— Грамотность — дело второе. Главнее всего, чтоб суть была, — уверенно сказал Васнецов. Чинно поклонился и пошел, неся свою выправку.

Толстой смотрел ему вслед, пока тот не скрылся за поворотом.

«С великим трудом только могу приобрести кусок хлеба для пропитания себя и жены своей» — эти слова из письма Кузьмы Васнецова не шли из головы Льва Николаевича. Прожил человек жизнь, служил, воевал…

Солдатики, казаки, старые и молодые, — они просились на бумагу. Так что же мне делать, думал Лев Николаевич в великом смятении. Не мог он вовсе отложить в сторону «Отрочество». Неужели дружба, любовь, отроческие мечтания и дерзкие открытия не имеют значения в жизни каждого человека? Разве без тех исканий, сомнений, горестей можно прийти к мысли о правде и добре? — думал он. Разве без них, без подготовки возможно нравственное самоусовершенствование, позволяющее деятельно любить людей, хотя бы тех же солдатиков?.. Нет, и детство, и отрочество, и в особенности юность — время, когда складывается человек, — достойны описания не менее, нежели все другое. Без них нельзя… Но если бы можно было разом вдохнуть живую жизнь в каждую строку давно утомившей повести, свести концы с концами и спеть недопетое!

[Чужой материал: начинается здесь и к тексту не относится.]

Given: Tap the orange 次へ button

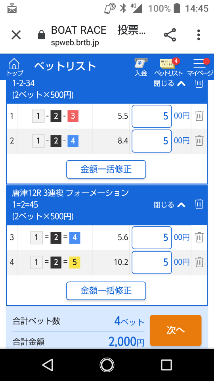Looking at the screenshot, I should (x=176, y=330).
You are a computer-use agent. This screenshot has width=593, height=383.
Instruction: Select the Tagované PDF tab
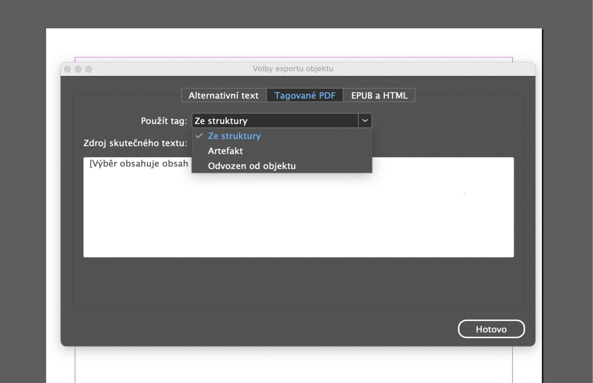(x=305, y=95)
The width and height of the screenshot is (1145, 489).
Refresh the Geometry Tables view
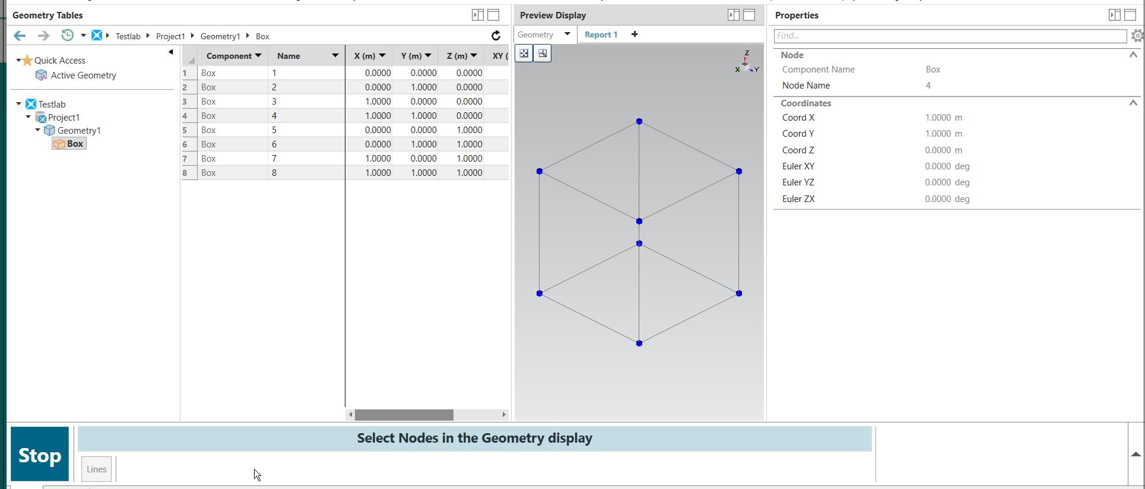pyautogui.click(x=496, y=36)
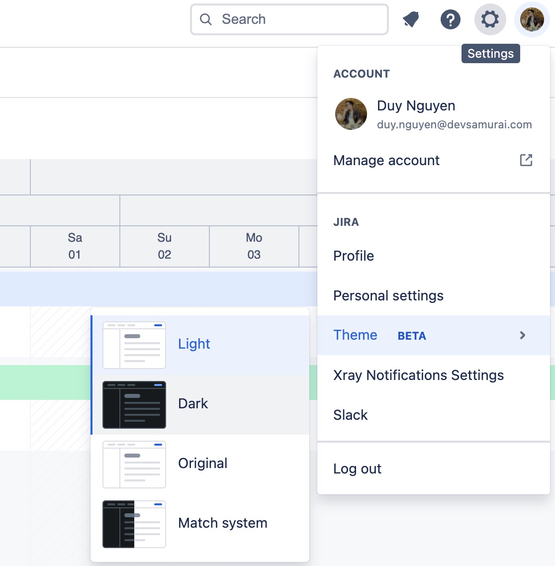
Task: Expand the Theme submenu chevron
Action: (522, 335)
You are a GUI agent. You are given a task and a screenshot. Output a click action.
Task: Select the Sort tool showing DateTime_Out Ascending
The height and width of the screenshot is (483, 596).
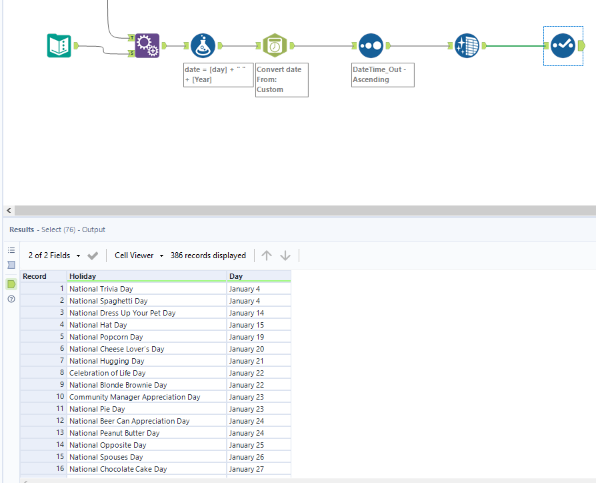point(371,45)
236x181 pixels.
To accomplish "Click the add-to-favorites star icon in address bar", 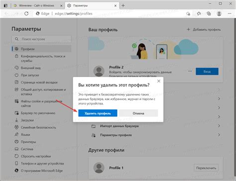I will click(188, 13).
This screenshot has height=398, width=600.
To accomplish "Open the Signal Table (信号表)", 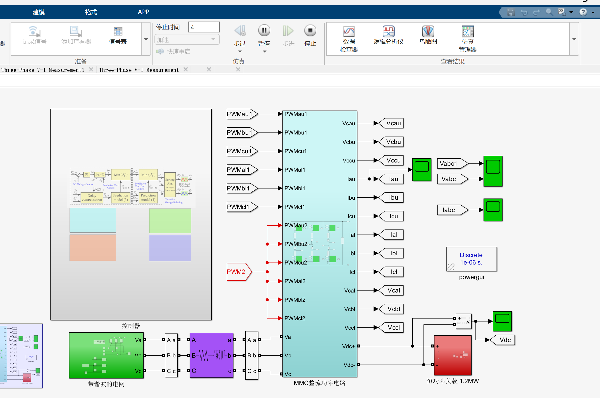I will tap(118, 35).
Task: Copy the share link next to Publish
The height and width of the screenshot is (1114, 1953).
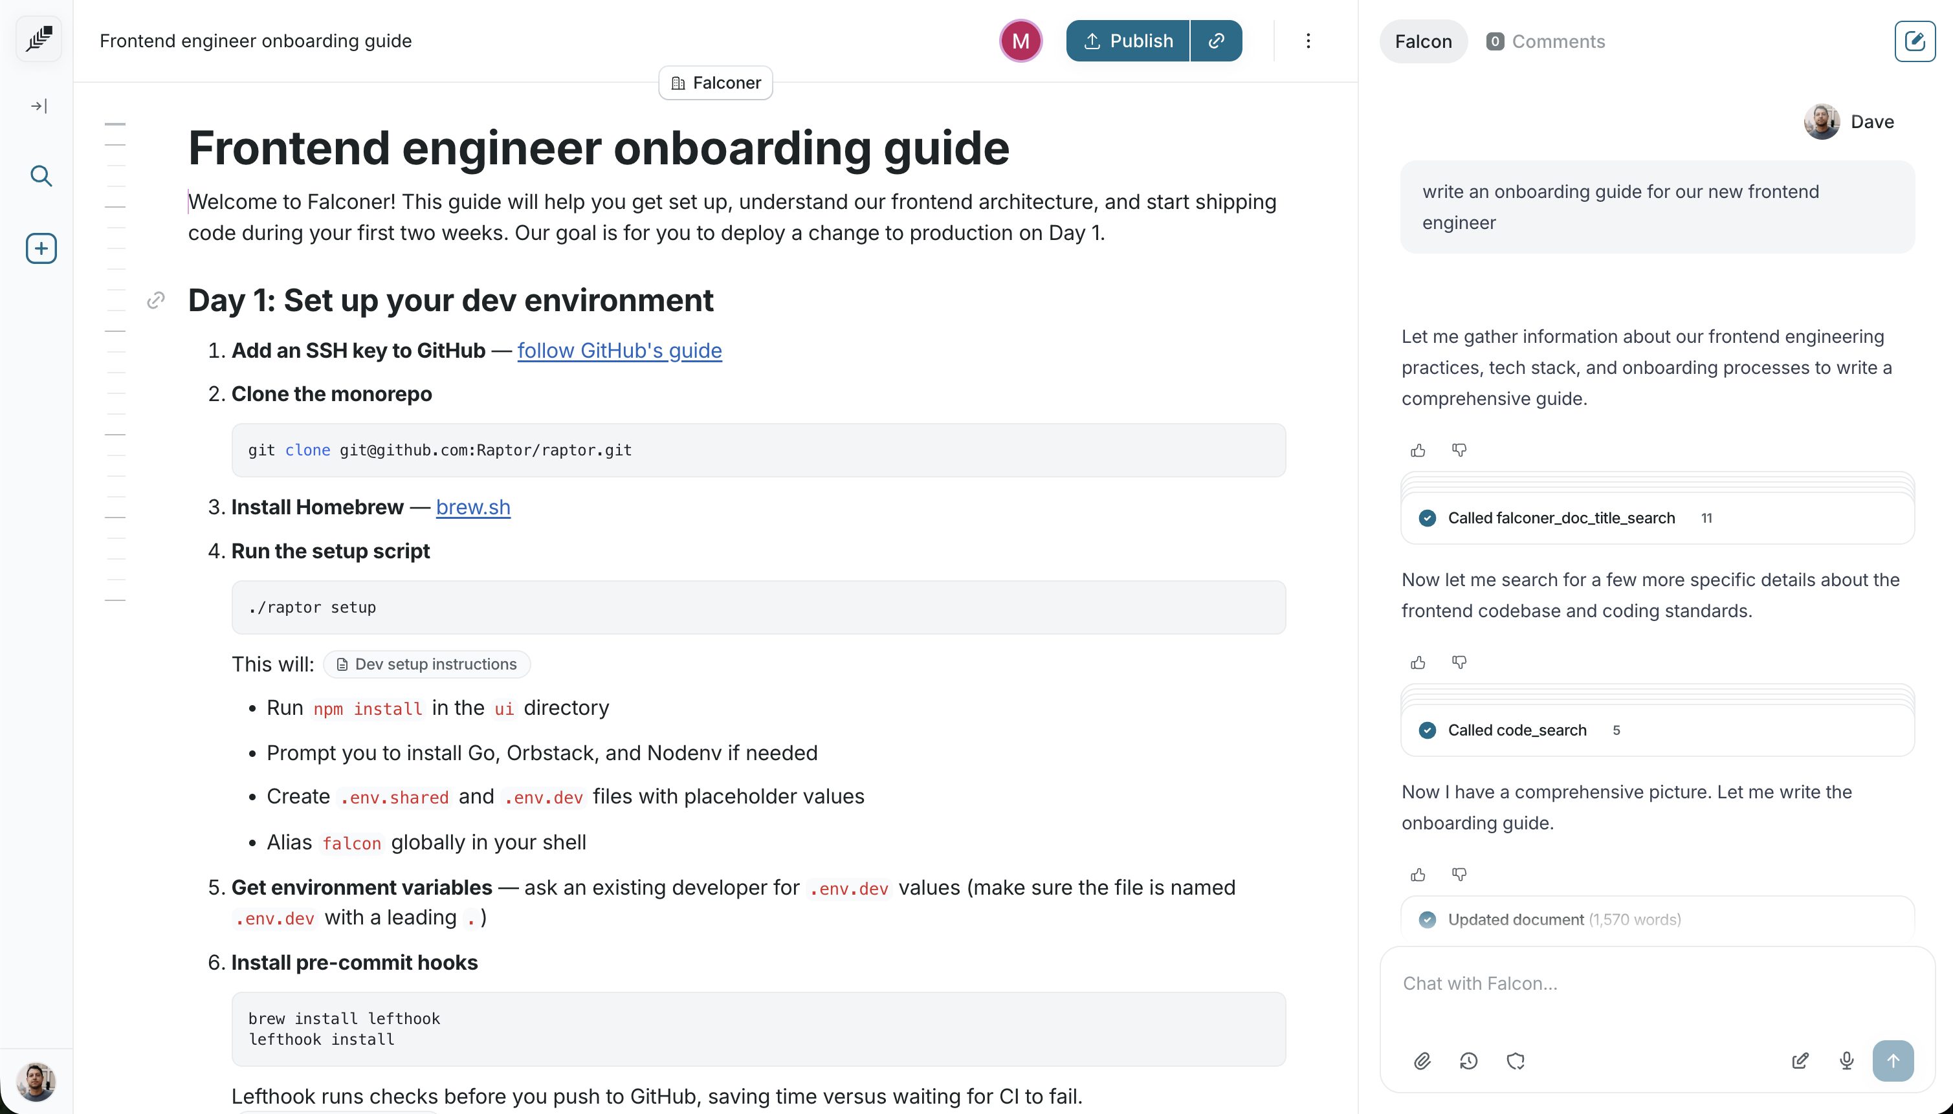Action: click(1216, 41)
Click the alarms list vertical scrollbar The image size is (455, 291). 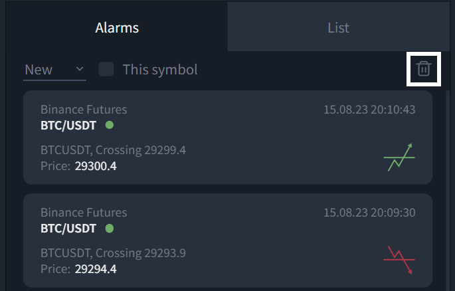point(448,190)
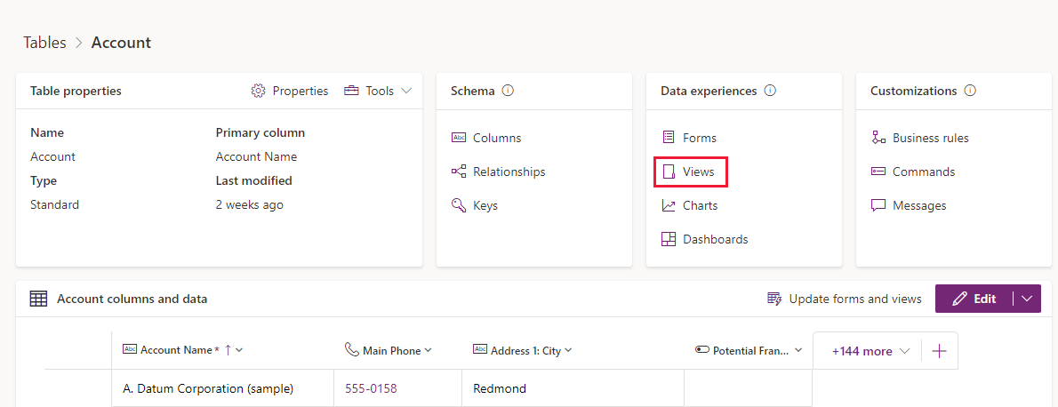
Task: Click Update forms and views
Action: [844, 299]
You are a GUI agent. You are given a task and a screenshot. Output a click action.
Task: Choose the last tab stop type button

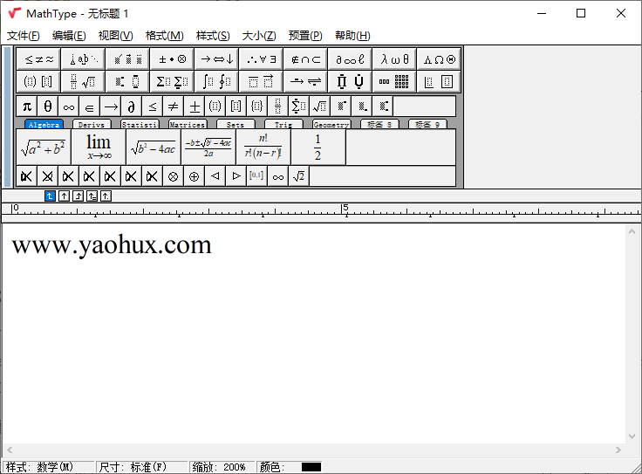click(106, 196)
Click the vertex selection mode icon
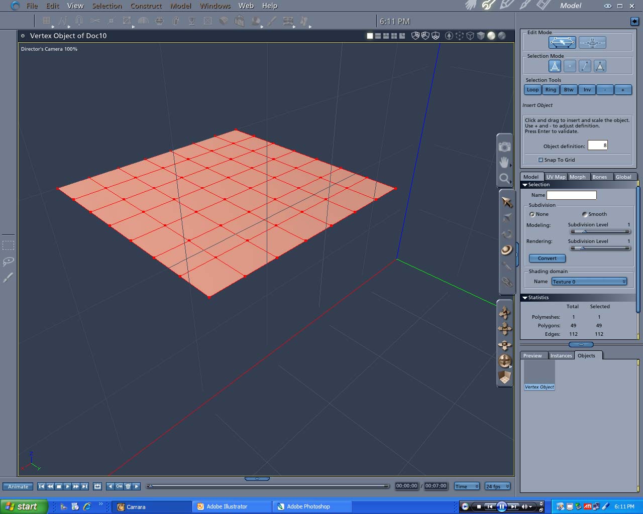Viewport: 643px width, 514px height. tap(570, 66)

И вот он опять долгими часами сидел, склонясь над страницами «Отрочества». На этот раз он в особенности добивался предметности в описаниях. Сочетания высокого и низкого, духовного и грубо материального. В действительности они всегда находятся рядом, о чем громко заявлял еще Виктор Гюго.

«…Рассуждая о том, что ничто не исчезает, а только изменяется в внешнем мире, я набрел на идею пантеизма, с бесконечной вечно изменяющейся, но не исчезающей лестницей существ. Я так увлекся этой идеей, что меня серьезно занимал вопрос, чем я был прежде, чем быть человеком, — лошадью, собакой или коровой».

Он встал и прошелся по комнате. Вспомнил одну ничего не значащую сценку. Вернувшись к столу, изменил текст, написал: «Когда я подошел к окну, внимание мое обратила водовозка, которую запрягал в это время кучер, и все мысли мои сосредоточились на решении вопроса: в какое животное или человека перейдет душа этой водовозки, когда она околеет?» Это и было то, чего он хотел: сочетание духовного и грубо материального резче, нежели прежде, отразилось в самом языке повествования, в словах. К тому же сказано, что и у водовозки есть душа.

Было, однако, нечто не менее важное, нежели предметность, изобразительность, составляющие непременное условие художественности. Он давно пришел к выводу, что уже в отроческом возрасте встают все великие вопросы бытия, и, возможно, это было самое большое открытие в его описании подростка. «Все вопросы… о бессмертии души, о боге, о вечности, предложение которых составляет высшую точку, до которой может достигнуть ум человека, но разрешить которые не дано ему в этом мире, вопросы эти уже предстали передо мною, и детский слабый ум мой с пылом неопытности тщетно старался разрешить их и, не понимая своего бессилия, снова и снова ударялся и разбивался о них». Он несколько изменил фразу, опустив слова «о боге» и «в этом мире» и вставив «вопросы о назначении человека», но главное — перенес ее в главу «Отрочество», посвященную философским поискам, и уже тем самым придал ей несравненно бо́льшую значительность.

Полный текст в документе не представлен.